No aggression my ass.

Like a caricature in a horror film trying to find the key to a car, Pax retreated around the table, struggling to pull out the pocket-watch-style portal device. Catching the edge of the table, Pax fell backward.

Three-fingers skirted the coffee table to where Pax lay.

The coughing fit reduced to a sputter. Ellis drew his pistol. “Stop!” he managed to croak. He had both hands holding the gun, his thumbs lining up like puzzle pieces, arms extended but not locked, just as he was taught. “Don’t you fucking move!”

A portal appeared to Ellis’s left. “Go, Ellis Rogers! Get away!”

Three-fingers only hesitated a second, quickly dismissing Ellis.

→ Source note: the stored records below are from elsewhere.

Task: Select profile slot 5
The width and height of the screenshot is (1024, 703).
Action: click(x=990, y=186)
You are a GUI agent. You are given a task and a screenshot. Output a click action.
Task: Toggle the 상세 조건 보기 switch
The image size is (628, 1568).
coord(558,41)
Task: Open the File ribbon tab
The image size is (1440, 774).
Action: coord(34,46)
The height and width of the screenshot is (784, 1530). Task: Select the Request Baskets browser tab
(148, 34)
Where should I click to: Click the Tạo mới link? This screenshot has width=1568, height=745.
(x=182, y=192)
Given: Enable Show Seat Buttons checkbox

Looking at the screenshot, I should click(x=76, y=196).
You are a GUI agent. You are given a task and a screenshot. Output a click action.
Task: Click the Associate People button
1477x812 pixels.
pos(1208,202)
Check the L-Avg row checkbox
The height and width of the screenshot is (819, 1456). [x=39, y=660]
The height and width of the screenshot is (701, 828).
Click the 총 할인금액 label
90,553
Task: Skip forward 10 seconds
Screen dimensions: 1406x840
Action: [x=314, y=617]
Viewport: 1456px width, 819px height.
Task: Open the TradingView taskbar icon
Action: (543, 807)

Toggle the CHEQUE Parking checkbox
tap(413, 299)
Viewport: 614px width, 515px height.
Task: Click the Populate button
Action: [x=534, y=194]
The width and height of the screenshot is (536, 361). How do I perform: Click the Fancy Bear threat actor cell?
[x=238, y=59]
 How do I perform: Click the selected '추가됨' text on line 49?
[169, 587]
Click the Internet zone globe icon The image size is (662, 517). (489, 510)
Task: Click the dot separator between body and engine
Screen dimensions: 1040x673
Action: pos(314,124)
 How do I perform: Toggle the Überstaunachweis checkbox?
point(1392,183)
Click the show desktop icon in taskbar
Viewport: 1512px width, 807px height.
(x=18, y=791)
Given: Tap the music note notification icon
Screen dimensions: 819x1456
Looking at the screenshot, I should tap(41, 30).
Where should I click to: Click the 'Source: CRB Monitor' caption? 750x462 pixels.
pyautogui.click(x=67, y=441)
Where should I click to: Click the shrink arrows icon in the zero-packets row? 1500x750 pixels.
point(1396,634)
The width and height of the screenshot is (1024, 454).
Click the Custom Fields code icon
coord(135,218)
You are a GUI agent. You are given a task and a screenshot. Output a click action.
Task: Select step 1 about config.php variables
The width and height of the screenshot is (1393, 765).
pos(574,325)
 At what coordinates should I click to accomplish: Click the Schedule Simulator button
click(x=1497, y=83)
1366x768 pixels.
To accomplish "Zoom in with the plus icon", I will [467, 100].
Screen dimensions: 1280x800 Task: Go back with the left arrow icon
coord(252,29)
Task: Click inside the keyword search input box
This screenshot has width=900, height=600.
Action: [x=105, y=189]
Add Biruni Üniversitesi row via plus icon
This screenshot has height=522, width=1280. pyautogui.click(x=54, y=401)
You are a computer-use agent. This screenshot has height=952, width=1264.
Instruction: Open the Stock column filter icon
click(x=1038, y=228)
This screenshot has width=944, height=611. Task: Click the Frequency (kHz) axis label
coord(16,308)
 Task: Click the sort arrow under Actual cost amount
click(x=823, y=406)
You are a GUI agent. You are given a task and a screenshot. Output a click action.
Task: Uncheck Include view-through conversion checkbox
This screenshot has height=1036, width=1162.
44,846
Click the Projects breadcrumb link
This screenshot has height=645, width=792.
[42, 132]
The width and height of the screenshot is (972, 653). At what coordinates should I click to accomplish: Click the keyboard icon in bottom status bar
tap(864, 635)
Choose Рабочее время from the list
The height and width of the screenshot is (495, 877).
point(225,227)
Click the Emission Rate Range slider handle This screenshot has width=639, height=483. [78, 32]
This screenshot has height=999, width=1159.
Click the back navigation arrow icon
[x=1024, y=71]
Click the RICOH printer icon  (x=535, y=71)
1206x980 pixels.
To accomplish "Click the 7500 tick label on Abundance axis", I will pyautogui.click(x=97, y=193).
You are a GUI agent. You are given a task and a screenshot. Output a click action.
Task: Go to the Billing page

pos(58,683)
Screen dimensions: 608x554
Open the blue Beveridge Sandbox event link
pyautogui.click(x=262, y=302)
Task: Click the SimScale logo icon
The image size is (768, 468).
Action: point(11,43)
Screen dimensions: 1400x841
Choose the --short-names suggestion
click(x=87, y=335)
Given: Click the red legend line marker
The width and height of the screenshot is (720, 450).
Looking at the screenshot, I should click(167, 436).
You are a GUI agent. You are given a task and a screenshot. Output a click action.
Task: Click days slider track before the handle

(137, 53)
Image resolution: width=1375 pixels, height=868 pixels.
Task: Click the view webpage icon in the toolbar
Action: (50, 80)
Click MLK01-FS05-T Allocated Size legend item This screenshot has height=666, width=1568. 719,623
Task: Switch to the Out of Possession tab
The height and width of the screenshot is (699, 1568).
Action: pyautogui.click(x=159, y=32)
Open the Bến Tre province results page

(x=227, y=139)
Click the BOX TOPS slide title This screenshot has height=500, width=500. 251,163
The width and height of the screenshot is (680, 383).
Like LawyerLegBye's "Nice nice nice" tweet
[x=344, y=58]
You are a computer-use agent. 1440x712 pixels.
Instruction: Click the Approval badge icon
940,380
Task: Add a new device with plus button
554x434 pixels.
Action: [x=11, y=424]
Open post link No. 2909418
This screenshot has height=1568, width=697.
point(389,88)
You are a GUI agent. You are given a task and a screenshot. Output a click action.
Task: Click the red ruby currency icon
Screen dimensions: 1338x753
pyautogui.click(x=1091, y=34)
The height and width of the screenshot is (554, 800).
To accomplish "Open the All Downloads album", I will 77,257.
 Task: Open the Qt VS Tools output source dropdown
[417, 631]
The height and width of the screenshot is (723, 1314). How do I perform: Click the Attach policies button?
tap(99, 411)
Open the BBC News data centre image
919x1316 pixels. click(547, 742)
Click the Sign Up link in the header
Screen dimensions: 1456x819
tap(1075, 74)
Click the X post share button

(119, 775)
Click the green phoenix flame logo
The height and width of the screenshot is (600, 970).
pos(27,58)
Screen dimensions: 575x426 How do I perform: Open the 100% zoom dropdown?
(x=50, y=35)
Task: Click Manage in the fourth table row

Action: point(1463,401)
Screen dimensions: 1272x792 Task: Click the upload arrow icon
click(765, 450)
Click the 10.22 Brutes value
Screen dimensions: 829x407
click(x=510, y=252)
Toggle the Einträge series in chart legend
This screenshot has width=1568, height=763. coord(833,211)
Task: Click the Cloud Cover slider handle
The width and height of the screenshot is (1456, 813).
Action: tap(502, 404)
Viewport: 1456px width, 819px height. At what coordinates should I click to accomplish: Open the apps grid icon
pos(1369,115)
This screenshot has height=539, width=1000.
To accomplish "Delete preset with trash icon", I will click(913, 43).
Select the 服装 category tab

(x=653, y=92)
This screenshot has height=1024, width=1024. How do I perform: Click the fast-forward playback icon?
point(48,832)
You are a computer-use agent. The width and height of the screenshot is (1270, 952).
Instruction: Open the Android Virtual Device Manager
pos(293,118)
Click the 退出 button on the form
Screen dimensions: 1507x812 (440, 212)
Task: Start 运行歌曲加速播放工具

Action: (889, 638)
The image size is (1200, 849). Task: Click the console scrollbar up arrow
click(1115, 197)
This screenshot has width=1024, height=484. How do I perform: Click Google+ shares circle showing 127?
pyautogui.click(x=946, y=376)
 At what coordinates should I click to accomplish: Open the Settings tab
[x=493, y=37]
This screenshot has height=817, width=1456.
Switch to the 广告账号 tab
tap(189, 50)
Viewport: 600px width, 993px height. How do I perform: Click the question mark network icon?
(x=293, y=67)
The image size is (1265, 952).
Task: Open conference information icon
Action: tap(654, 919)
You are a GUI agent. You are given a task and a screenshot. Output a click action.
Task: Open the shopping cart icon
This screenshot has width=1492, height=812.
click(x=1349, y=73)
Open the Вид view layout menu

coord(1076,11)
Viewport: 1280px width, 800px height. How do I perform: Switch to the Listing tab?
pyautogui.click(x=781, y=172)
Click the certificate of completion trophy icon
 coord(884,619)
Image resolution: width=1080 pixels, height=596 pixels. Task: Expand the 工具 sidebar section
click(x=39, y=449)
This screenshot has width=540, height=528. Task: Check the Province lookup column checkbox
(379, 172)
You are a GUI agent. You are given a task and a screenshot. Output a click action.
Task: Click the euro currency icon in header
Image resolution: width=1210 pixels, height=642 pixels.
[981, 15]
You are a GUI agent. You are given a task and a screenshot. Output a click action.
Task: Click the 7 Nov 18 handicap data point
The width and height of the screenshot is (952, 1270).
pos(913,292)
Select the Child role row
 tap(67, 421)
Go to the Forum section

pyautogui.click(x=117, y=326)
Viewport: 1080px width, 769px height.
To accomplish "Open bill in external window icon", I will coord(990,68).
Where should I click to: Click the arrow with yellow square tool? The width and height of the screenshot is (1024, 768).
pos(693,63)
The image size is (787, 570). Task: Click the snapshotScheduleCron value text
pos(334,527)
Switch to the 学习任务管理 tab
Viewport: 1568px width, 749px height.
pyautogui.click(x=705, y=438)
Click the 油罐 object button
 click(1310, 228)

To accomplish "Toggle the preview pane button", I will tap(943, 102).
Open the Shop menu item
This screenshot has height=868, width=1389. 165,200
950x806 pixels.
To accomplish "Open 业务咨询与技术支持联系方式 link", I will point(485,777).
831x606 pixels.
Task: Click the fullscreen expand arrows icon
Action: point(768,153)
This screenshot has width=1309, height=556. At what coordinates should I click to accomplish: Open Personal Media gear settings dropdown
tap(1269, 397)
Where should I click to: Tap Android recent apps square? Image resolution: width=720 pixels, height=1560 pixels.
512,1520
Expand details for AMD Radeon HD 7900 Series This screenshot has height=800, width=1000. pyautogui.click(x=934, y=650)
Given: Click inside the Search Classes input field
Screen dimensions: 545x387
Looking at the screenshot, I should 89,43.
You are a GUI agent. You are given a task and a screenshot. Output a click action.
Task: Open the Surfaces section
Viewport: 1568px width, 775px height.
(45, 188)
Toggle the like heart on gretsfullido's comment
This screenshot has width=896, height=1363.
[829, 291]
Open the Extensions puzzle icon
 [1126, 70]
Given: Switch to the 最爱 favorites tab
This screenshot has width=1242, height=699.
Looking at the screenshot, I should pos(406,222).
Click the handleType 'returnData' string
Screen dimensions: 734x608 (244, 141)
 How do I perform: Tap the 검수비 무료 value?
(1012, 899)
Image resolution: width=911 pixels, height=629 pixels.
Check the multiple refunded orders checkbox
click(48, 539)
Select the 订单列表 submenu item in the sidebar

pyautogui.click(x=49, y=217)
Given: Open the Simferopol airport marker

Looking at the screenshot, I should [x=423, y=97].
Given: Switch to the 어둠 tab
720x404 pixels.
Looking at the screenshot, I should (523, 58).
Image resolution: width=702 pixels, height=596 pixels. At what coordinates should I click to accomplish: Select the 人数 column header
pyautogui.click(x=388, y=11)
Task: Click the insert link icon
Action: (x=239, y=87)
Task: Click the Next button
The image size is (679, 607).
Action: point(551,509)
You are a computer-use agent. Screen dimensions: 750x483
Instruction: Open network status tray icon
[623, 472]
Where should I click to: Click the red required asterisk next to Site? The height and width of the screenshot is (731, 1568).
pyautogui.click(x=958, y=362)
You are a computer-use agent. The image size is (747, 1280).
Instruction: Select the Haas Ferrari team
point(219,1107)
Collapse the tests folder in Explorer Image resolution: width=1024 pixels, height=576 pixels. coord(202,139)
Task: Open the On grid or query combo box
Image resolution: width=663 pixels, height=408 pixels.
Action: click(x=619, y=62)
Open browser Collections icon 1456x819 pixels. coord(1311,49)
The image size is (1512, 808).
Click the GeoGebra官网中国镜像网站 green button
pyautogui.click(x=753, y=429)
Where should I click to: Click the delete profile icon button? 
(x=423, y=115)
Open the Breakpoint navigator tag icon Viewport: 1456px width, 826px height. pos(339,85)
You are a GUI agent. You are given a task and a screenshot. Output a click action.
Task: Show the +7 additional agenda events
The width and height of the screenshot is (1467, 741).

Guns. They don’t understand guns!

Ellis didn’t have time to explain. He held his breath just as they had told him at the gun range—he had to stop coughing—and squeezed the trigger gently.

Shit!The safety was on.

Pax screamed, warding off the attack with raised palms as the knife came down.

Ellis flicked the lever and pulled the trigger. At such a short distance it was impossible to miss.

The gun was a lot louder without the earmuffs. In the seconds afterward, he couldn’t hear a thing. He smelled smoke and gunpowder, which made him cough again. His ears rang, hands vibrating from the aftershock. The barrel went up, shoving his arms with it. He hacked, eyes closed. Blood was in his mouth again, he could taste it, and when he opened his eyes he could see it.

The white wall and part of the glass door were splattered red.

Pax was on the floor, crying in a ball. Three-fingers had come within inches, but lay still. A dark puddle of blood grew, spreading out, seeping through the white carpeting that acted like a giant sponge. Three-fingers wasn’t moving.